From an early age I knew what I would be spending most of my life doing. I did not know all the ins and outs of it but knew I would be a mother, caregiver, and teacher.
After I retired what God intended for me to do did not become clear to me. Recently I have been thinking back over unusual things that have happened and now I am fairly sure what it is I am still here to do.
Since Covid a lot of my outings have been brought to a halt. One thing I have really missed is going to the grocery store and going out to eat. I don’t miss shopping because I am not one that enjoys shopping.
What I miss is the people that start talking to me and end up sharing with me things one would not expect strangers to do. For example, once when I pulled into the parking lot at a place to eat, I stepped out of my van and a man that pulled in next to me got out and greeted me. I asked him how he was doing, and he told me he was having an exceedingly tough time because his wife of many years had recently passed away.
I stayed and listened to him for several minutes as he shared memories of good times he and his wife had experienced over the years. When he finished talking, we both went in to eat. I was travelling to visit my family in another state when this happened and was many miles from home.
Almost every time I go to the grocery store or some other place of business someone will come up to me and start sharing things that are happening or have happened to them. I just listen and keep them in my prayers.

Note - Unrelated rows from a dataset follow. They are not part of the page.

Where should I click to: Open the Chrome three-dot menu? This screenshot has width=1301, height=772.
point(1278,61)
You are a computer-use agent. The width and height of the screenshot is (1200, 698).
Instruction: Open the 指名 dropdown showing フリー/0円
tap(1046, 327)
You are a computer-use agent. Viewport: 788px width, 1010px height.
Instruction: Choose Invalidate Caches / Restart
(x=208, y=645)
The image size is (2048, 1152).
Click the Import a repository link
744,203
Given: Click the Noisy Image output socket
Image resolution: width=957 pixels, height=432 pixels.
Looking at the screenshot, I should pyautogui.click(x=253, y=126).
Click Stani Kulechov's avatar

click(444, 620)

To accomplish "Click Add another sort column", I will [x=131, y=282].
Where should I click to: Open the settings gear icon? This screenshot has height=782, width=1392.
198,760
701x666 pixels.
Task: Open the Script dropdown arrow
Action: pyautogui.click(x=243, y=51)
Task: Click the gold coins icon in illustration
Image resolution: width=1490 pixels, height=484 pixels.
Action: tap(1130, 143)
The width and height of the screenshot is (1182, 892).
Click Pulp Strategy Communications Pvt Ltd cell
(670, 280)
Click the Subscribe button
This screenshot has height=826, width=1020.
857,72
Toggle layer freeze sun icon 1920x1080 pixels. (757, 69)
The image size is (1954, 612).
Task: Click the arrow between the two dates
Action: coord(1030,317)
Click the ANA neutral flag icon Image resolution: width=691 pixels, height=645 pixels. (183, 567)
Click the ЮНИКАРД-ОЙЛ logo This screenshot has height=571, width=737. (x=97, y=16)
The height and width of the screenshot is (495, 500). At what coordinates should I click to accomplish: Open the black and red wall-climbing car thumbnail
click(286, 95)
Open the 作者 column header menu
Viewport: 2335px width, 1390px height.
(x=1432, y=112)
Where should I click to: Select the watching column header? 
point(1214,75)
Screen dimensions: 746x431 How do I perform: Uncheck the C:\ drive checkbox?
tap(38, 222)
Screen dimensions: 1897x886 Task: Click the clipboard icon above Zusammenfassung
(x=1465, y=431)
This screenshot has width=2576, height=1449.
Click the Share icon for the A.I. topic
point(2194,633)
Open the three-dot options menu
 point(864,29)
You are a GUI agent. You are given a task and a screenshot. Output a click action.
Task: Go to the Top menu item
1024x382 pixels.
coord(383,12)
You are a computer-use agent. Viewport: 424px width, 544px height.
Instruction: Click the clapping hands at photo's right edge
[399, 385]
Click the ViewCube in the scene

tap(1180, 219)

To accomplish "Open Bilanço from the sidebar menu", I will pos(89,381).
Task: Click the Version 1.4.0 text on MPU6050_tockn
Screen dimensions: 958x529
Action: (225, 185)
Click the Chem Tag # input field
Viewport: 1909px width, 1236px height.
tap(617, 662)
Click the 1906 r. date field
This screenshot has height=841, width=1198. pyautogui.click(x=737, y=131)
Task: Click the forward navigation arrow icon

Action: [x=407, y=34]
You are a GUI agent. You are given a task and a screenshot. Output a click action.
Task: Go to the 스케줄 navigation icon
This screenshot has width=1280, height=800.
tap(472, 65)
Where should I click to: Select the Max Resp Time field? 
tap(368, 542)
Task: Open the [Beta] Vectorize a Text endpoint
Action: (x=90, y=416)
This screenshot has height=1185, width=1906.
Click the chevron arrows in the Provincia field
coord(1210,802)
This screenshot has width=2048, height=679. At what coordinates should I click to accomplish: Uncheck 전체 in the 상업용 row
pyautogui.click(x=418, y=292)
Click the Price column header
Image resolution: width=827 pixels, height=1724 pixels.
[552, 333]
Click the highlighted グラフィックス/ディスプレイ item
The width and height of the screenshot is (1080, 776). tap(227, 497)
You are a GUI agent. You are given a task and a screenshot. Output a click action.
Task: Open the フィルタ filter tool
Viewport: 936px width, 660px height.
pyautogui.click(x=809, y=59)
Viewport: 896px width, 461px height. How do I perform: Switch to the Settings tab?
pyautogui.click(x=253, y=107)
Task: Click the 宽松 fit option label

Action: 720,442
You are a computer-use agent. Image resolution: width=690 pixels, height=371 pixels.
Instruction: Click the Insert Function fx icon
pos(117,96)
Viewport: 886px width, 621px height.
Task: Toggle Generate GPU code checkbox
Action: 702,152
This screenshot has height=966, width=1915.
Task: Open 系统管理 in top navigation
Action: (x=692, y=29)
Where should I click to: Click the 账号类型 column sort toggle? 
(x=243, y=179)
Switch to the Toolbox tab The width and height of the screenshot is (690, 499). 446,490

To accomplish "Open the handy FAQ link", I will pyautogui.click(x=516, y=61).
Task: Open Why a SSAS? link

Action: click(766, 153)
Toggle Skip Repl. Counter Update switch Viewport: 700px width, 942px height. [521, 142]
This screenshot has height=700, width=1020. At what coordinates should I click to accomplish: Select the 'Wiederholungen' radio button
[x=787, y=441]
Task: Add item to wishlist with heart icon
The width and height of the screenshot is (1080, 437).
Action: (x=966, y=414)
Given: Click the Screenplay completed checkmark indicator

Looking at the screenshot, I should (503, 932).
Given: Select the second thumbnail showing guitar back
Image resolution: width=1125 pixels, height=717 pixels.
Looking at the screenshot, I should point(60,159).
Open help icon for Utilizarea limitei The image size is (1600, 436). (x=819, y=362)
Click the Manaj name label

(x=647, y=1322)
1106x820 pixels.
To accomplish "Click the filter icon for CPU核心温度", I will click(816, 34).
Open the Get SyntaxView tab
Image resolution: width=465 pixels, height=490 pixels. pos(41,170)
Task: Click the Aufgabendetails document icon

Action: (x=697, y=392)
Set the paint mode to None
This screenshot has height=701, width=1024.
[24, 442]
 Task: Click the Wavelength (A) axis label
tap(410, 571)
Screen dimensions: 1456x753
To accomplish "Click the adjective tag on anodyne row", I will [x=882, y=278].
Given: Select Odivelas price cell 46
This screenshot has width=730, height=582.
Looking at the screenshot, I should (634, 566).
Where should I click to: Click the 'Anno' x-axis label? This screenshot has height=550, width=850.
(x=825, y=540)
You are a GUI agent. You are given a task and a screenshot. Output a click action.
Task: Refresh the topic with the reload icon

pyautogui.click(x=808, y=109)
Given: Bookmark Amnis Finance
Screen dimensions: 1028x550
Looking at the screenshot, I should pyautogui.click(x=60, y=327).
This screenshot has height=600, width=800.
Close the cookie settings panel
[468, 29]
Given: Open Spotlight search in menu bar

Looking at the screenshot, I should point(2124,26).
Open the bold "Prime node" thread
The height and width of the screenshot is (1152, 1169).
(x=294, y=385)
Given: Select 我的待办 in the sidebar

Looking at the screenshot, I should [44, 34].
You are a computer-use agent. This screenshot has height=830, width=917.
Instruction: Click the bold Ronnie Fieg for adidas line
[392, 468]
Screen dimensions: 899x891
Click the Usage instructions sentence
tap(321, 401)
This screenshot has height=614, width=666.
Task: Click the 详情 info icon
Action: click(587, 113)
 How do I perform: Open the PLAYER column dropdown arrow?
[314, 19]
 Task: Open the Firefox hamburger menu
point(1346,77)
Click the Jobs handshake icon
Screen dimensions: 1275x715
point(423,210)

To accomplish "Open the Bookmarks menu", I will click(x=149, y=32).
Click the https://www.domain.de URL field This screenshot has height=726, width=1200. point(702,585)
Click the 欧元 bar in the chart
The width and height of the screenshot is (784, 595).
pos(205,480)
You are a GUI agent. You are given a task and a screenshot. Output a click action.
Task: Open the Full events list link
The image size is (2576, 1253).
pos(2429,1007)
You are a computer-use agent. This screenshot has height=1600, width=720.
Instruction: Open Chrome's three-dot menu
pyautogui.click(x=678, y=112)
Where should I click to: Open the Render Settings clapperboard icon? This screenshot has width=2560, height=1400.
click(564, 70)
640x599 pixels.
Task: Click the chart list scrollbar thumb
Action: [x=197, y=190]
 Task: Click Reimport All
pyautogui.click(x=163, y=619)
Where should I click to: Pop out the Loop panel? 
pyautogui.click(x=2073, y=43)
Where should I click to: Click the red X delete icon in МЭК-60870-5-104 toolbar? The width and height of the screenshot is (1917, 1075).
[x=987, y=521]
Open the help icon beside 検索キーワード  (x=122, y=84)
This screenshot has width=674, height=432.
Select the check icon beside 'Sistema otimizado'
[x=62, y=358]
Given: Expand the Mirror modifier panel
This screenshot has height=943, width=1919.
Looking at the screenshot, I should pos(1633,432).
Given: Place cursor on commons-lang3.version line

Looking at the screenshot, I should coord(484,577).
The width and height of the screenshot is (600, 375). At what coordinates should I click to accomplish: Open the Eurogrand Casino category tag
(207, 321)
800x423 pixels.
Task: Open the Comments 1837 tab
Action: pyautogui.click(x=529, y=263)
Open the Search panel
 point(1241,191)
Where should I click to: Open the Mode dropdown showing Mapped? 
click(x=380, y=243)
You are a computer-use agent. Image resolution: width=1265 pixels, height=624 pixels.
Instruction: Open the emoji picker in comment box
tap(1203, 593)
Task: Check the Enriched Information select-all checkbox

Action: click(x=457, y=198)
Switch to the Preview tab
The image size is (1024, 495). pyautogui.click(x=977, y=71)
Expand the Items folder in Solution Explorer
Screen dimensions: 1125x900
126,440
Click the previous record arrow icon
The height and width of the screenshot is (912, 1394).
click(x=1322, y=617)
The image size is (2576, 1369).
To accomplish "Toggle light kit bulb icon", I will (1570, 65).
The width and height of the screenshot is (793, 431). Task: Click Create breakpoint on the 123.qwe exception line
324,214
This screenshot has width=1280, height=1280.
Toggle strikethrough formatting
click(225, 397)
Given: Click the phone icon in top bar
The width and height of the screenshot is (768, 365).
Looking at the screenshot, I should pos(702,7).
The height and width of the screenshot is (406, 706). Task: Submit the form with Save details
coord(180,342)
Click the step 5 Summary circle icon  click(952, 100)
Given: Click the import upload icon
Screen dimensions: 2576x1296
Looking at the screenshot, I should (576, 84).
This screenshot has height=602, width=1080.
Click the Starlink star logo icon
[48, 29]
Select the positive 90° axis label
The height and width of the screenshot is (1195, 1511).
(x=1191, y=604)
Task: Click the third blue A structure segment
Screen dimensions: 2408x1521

It has always been men and I wonder why they are so at ease sharing with me. This is what I have missed a lot since I am homebound most of the time. I’m looking forward to the day I can get back out and hopefully God will still use me to listen to strangers that just need someone to listen to what they have to say.
Helping someone to feel better is what I hope to always be able to do and listening to them is my pleasure. In my younger years I talked a lot, now I listen a lot.
What do you miss most being able to do since the pandemic?